Lost your source of income and assessing your financial options? The good news is banks are stepping up to help through COVID-19.
Banks have clamoured to promote the measures they’re taking to support customers who are experiencing COVID-19 related financial hardship, but what isn’t clear to the average consumer is how they may affect your future credit score.
Lenders have come out en-masse to let customers know they can apply for a ‘pause’ or variation to their terms across mortgages and other loan products for any COVID-19 related financial hardships, and the Australian Prudential Regulation Authority (APRA) has confirmed these mortgage holidays will not count as a period of arrears.
While banks have expanded their hardship criteria, the most important message when it comes to protecting your credit score is to communicate with your lender – making changes to your terms will not be automatically applied.
MoneySmart advises all lenders have hardship teams who can advise you of your options which may include changing the terms of your loan, applying a temporary pause or reduction on repayments (known as a hardship variation.) You can call, apply online, or check out the Financial Rights Legal Centre sample letter generator to help you create a letter.
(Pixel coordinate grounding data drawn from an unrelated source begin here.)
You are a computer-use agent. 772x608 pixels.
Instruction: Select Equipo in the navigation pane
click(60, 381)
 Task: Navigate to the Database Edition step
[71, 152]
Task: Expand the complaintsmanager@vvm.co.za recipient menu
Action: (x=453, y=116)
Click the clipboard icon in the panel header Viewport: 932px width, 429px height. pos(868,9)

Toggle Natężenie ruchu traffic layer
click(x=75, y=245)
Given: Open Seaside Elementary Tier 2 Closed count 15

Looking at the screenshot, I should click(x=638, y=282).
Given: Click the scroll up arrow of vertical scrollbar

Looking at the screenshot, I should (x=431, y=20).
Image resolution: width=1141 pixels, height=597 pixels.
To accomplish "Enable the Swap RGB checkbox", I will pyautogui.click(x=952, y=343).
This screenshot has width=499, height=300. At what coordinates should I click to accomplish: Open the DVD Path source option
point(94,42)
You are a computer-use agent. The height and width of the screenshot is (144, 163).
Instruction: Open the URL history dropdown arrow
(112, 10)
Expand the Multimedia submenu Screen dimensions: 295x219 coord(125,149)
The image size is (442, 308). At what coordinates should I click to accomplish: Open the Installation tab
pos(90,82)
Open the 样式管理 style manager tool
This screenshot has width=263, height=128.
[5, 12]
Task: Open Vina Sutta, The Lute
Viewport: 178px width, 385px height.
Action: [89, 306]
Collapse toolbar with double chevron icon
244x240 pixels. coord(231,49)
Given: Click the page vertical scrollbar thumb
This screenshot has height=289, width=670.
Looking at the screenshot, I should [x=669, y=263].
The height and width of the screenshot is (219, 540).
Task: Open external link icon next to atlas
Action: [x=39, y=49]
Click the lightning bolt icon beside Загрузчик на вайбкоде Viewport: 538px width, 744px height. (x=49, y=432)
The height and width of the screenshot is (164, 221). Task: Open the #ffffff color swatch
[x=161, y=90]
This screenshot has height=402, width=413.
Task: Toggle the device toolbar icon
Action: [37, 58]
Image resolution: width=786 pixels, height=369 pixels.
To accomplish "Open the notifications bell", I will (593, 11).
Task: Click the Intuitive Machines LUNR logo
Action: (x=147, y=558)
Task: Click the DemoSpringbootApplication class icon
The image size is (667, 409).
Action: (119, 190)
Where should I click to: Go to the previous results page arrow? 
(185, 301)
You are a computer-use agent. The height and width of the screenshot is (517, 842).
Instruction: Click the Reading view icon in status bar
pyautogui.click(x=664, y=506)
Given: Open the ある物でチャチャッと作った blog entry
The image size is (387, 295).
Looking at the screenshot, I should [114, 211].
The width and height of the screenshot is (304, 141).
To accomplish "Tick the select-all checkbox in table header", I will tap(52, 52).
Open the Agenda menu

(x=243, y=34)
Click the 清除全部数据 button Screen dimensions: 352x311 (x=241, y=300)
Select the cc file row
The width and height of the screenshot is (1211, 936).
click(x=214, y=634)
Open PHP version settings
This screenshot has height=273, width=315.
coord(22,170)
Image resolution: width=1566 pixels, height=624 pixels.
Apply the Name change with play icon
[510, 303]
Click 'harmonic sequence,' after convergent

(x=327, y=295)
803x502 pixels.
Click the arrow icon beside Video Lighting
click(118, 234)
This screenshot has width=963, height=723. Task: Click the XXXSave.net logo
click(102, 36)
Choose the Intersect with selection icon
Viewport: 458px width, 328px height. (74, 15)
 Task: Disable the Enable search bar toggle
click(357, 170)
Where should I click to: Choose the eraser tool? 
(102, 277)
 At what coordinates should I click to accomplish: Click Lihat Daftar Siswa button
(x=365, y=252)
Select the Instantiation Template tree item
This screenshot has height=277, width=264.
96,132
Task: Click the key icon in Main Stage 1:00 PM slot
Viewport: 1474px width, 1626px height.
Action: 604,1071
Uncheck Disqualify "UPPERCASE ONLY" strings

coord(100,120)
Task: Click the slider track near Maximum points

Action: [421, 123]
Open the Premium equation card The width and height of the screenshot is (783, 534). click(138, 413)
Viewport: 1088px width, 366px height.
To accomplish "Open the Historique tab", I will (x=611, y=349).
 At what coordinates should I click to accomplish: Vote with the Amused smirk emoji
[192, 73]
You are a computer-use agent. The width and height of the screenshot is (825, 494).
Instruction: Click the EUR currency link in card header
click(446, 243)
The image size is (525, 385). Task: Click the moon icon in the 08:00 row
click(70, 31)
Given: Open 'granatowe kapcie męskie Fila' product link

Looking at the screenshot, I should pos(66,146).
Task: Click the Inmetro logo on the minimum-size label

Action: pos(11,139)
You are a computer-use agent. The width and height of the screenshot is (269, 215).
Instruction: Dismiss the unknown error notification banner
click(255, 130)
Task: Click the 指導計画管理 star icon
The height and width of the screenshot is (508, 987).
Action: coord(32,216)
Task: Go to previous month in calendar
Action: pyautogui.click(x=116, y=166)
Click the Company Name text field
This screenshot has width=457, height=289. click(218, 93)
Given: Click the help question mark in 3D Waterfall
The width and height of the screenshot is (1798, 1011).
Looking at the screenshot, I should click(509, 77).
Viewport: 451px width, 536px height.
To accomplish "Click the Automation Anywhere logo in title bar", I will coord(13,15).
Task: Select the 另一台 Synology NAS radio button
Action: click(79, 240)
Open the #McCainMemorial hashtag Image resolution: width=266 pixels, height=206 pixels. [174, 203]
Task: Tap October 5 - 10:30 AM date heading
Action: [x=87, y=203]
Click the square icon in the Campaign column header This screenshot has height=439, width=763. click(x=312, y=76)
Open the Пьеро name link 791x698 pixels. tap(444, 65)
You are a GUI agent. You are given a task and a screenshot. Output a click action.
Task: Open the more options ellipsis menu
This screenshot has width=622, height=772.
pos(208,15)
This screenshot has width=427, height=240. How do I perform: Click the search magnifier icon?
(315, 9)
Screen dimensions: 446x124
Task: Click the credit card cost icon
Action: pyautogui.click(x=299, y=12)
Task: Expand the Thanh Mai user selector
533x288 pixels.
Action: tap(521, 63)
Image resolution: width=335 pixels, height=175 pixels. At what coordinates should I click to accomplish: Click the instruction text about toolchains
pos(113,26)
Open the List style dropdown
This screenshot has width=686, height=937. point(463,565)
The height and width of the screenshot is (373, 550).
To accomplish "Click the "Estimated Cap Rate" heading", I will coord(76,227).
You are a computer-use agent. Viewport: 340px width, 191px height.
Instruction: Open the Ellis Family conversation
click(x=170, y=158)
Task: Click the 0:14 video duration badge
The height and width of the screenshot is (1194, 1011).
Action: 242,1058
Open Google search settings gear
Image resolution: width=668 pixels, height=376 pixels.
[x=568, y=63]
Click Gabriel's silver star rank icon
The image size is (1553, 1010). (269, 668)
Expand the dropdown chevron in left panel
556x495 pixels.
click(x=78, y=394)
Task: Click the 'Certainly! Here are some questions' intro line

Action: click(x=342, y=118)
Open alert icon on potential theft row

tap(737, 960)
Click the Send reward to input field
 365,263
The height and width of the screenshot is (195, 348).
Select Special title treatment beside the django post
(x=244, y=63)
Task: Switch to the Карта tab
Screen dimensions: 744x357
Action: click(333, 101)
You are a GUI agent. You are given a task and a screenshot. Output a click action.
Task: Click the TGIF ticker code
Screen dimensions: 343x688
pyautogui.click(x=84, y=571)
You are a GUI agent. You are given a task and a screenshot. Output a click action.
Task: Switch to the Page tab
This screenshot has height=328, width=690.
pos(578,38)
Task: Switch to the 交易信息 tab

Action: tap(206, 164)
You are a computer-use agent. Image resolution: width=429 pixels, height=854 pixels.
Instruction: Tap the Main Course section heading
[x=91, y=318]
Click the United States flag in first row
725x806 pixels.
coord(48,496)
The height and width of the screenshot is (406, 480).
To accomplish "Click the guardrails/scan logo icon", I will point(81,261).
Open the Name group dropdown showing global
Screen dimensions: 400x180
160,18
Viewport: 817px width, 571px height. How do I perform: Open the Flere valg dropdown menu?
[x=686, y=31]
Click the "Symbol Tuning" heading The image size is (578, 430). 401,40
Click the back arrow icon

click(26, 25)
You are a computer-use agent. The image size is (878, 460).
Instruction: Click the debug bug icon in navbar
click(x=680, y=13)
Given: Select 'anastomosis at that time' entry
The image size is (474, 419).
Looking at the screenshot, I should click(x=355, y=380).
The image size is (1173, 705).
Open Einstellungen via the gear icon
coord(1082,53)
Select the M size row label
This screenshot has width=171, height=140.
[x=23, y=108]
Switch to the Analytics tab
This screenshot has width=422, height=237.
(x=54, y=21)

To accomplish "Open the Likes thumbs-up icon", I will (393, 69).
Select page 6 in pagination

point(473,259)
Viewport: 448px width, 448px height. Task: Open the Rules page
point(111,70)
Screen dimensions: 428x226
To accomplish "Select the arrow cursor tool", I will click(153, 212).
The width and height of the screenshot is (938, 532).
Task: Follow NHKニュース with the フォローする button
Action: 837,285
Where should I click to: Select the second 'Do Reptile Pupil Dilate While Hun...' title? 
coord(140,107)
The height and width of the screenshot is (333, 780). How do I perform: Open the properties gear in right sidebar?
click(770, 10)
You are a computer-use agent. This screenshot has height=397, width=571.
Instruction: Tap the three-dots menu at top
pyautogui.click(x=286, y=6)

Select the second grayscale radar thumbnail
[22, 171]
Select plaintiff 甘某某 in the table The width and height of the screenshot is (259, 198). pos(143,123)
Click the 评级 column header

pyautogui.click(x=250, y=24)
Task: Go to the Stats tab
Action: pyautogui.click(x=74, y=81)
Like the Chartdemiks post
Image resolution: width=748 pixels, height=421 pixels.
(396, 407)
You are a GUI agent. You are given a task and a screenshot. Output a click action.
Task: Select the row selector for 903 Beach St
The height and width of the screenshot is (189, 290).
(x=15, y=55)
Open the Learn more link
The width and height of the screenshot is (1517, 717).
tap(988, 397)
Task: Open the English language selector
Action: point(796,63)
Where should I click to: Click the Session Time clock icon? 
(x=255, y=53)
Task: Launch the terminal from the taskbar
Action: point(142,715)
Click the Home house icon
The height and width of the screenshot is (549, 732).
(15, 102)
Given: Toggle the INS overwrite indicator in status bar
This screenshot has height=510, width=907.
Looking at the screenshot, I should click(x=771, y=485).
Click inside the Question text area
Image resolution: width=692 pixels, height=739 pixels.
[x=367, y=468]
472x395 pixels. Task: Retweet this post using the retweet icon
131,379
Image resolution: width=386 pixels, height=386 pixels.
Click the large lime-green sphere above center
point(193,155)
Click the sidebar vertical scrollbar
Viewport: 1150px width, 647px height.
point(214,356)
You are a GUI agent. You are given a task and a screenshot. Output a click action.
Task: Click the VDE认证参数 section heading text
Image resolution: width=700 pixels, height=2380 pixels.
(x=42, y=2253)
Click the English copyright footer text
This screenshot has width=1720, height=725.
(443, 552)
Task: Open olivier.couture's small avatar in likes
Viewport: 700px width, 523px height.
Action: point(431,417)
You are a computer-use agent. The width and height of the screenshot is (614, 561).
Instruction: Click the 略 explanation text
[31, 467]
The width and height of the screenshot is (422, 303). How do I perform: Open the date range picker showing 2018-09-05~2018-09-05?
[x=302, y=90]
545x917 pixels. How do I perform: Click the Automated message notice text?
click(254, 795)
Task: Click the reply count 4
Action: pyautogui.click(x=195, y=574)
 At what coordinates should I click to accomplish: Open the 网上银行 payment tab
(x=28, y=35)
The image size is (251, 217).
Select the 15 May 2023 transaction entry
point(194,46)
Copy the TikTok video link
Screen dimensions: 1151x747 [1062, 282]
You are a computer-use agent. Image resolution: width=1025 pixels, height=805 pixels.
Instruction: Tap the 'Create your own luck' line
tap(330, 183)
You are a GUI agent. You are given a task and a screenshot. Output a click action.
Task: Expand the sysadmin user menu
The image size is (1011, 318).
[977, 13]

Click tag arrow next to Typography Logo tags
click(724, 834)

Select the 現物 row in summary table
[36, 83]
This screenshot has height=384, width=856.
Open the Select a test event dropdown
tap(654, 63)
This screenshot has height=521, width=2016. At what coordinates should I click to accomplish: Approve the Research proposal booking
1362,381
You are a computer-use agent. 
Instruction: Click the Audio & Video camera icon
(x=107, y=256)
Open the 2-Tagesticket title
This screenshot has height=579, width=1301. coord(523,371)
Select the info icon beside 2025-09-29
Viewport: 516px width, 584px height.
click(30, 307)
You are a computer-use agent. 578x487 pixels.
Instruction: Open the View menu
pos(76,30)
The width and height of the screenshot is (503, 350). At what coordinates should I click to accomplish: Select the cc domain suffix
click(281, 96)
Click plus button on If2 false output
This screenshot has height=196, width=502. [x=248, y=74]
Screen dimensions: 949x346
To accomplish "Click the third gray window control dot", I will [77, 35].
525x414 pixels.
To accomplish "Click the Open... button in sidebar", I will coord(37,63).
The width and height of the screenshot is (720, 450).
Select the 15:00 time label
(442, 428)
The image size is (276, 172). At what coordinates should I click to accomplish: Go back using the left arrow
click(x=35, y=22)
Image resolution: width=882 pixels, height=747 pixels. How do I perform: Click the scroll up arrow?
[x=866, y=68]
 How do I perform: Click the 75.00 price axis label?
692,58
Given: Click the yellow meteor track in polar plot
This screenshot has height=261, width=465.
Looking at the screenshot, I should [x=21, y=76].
If you can’t reach an agreement, contact the Australian Financial Complaints Authority (AFCA) to make a complaint and get free, independent dispute resolution.
And if you’re wondering whether you should get the ball rolling and apply for a hardship arrangement before the worst happens, the news is equally encouraging.
“Regardless of whether you are in hardship currently or not, lenders will most likely allow you to pause your repayments, and either show you as having made your repayments (even though paused) or show no repayments are required – and not show a repayment. Either way, it won’t have an impact on your credit score,” says David Jones, Head of Corporate Affairs at illion.
How might your credit score be affected if you can’t pay your bills?
As well as loan products, how we pay our bills can impact our credit rating. Typically speaking, lack of payment will only wind up on your report if you default for 60-days for more than $150. However, if you make a payment arrangement and stick to it, this is not considered defaulting and will not impact your credit report. And in these unprecedented times, providers will be working overtime to help those in financial difficulty negotiate alternatives.
If you can’t pay your bills, ASIC’s Moneysmart suggests you:
- Get in touch with your provider as soon as possible to discuss your options. They may be able to provide an extension to pay, a payment instalment plan, Centrelink deductions or help you apply for a utility rebate or voucher.
- Check out the National Debt Helpline’s step by step guide to getting your bills under control.
- Talk to a financial counsellor for free, independent and confidential help – they may also negotiate with creditors on your behalf.
- Contact your local community legal centre or Legal Aid agency in your state or territory for free legal advice.
- You can also make a complaint if you’re in financial hardship and your service provider won’t help.
You can also stay on top of credit report and its contents. “Sites like creditsimple.com.au allow you to look at exactly who is reporting on your repayment history and what your current financial situation looks like to credit providers. It is especially important to check there are no negative reports if any changes are made to your usual payment habits,” says Jones.
There is plenty of help available
- Get in contact with your bank to see what new options are available to help you save more.
- Contact Centrelink to see if you are eligible for any newly announced financial support.
- If you need help working out a budget that covers any bills, instalment plans and your mortgage, contact a financial counsellor, call 1800 007 007 or visit National Debt Helpline.